Exercise details:
Everything in the data below is left aside except the lines from the one containing "Task: Switch to the system theme monitor icon" through the one containing "Task: Click the Learn"; repeat those exactly.

□ □ □

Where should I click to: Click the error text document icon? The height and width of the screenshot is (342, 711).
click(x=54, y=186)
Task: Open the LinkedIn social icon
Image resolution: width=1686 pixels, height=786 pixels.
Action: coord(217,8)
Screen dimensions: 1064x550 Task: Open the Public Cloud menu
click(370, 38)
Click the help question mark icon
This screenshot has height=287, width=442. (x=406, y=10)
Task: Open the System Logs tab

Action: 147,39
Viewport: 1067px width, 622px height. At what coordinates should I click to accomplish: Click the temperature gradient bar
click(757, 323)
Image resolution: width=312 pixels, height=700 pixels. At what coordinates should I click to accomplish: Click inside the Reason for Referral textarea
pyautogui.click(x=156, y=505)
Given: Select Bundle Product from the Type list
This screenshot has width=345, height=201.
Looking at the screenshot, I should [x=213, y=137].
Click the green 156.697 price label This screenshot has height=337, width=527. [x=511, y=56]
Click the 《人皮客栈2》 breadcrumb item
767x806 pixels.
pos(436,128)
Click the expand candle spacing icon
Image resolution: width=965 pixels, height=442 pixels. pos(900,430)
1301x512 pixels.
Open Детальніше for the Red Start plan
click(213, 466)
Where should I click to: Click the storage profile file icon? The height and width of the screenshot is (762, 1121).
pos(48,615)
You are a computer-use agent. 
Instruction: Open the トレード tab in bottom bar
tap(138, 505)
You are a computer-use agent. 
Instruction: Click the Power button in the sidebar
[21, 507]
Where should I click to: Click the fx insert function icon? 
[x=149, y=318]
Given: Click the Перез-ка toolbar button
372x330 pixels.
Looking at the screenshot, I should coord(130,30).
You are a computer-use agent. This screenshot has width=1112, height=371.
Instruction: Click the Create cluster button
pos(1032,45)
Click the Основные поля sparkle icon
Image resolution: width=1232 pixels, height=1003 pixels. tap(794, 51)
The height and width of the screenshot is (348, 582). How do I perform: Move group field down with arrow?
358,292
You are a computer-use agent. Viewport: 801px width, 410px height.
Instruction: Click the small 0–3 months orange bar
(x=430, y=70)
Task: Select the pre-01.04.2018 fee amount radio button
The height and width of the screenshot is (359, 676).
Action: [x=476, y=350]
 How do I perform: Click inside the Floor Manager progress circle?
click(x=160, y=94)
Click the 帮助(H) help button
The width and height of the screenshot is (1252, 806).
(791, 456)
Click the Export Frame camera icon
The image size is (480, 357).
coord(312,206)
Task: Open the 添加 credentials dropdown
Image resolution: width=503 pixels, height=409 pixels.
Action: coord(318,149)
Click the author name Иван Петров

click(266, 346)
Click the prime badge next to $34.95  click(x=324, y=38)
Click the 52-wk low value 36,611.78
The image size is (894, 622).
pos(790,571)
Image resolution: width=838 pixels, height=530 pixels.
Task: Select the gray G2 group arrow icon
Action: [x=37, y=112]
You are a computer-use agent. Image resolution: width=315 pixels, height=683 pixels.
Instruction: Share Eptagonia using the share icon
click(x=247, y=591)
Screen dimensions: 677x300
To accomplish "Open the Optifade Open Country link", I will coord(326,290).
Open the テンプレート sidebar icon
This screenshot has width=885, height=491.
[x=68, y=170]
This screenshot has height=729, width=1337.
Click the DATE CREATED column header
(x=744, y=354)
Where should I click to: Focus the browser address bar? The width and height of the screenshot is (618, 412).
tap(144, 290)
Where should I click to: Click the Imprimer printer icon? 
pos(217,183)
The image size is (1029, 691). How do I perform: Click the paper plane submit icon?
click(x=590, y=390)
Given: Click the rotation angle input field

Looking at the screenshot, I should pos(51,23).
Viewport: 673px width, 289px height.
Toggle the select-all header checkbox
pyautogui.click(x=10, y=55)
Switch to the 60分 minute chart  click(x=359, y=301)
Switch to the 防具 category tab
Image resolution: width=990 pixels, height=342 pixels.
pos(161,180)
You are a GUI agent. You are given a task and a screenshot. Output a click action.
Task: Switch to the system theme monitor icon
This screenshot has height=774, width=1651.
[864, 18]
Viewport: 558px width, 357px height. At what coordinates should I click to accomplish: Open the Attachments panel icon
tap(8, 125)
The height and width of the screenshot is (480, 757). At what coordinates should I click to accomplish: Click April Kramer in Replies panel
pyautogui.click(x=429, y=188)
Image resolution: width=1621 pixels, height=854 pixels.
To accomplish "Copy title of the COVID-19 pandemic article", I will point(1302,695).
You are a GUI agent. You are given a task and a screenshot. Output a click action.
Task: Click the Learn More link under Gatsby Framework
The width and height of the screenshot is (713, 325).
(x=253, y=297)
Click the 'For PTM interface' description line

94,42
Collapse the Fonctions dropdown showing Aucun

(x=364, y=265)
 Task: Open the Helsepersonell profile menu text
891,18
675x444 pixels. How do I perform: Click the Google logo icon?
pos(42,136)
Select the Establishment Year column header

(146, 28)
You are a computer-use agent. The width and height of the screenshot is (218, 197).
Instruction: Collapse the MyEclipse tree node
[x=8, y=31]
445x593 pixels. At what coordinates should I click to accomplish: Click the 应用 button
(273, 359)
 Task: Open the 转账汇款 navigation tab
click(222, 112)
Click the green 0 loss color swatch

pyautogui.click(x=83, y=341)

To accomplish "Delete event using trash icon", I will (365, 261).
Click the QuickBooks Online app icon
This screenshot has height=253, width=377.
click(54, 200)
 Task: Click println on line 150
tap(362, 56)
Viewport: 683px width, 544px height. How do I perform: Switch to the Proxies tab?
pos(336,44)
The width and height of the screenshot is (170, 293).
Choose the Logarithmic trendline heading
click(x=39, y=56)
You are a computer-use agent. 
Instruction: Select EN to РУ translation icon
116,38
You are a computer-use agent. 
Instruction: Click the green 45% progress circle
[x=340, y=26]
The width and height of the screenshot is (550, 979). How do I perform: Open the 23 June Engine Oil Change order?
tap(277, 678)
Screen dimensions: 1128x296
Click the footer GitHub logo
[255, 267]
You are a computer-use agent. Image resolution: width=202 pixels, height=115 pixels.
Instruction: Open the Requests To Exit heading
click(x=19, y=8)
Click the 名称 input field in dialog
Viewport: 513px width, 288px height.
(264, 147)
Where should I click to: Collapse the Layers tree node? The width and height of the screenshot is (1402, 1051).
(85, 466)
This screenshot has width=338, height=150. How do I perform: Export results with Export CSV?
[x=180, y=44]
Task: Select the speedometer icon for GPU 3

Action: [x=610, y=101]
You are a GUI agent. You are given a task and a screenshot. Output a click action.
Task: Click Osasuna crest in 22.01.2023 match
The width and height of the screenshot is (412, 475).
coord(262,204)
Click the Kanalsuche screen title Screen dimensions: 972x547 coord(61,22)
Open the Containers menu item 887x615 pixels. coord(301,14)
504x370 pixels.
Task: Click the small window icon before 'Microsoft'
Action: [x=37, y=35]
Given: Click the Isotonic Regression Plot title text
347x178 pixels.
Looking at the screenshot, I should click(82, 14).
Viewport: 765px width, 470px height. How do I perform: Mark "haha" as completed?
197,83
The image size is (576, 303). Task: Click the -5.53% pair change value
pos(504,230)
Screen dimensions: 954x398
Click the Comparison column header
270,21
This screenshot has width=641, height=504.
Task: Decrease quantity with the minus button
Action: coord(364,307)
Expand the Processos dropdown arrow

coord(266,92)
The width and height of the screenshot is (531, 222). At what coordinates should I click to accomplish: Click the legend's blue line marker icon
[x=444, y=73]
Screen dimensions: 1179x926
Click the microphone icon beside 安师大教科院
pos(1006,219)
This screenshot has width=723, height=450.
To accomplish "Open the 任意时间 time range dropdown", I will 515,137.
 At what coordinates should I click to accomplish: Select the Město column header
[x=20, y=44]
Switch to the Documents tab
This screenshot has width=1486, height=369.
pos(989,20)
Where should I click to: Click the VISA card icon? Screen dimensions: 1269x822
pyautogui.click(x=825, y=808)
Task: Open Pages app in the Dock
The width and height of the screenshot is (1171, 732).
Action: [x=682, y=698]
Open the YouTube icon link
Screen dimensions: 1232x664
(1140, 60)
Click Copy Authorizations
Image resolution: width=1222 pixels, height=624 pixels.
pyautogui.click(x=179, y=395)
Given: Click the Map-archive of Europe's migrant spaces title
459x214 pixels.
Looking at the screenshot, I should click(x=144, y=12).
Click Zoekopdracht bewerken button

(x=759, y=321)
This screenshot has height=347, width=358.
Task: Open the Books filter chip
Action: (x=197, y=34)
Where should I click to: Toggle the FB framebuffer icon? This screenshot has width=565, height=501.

□ □ □

Task response:
Task: Switch to the system theme monitor icon
This screenshot has height=774, width=1651.
[864, 18]
Viewport: 558px width, 357px height. At what coordinates should I click to accomplish: Open the Attachments panel icon
tap(8, 125)
The height and width of the screenshot is (480, 757). At what coordinates should I click to accomplish: Click April Kramer in Replies panel
pyautogui.click(x=429, y=188)
Image resolution: width=1621 pixels, height=854 pixels.
To accomplish "Copy title of the COVID-19 pandemic article", I will point(1302,695).
You are a GUI agent. You are given a task and a screenshot. Output a click action.
Task: Click the Learn More link under Gatsby Framework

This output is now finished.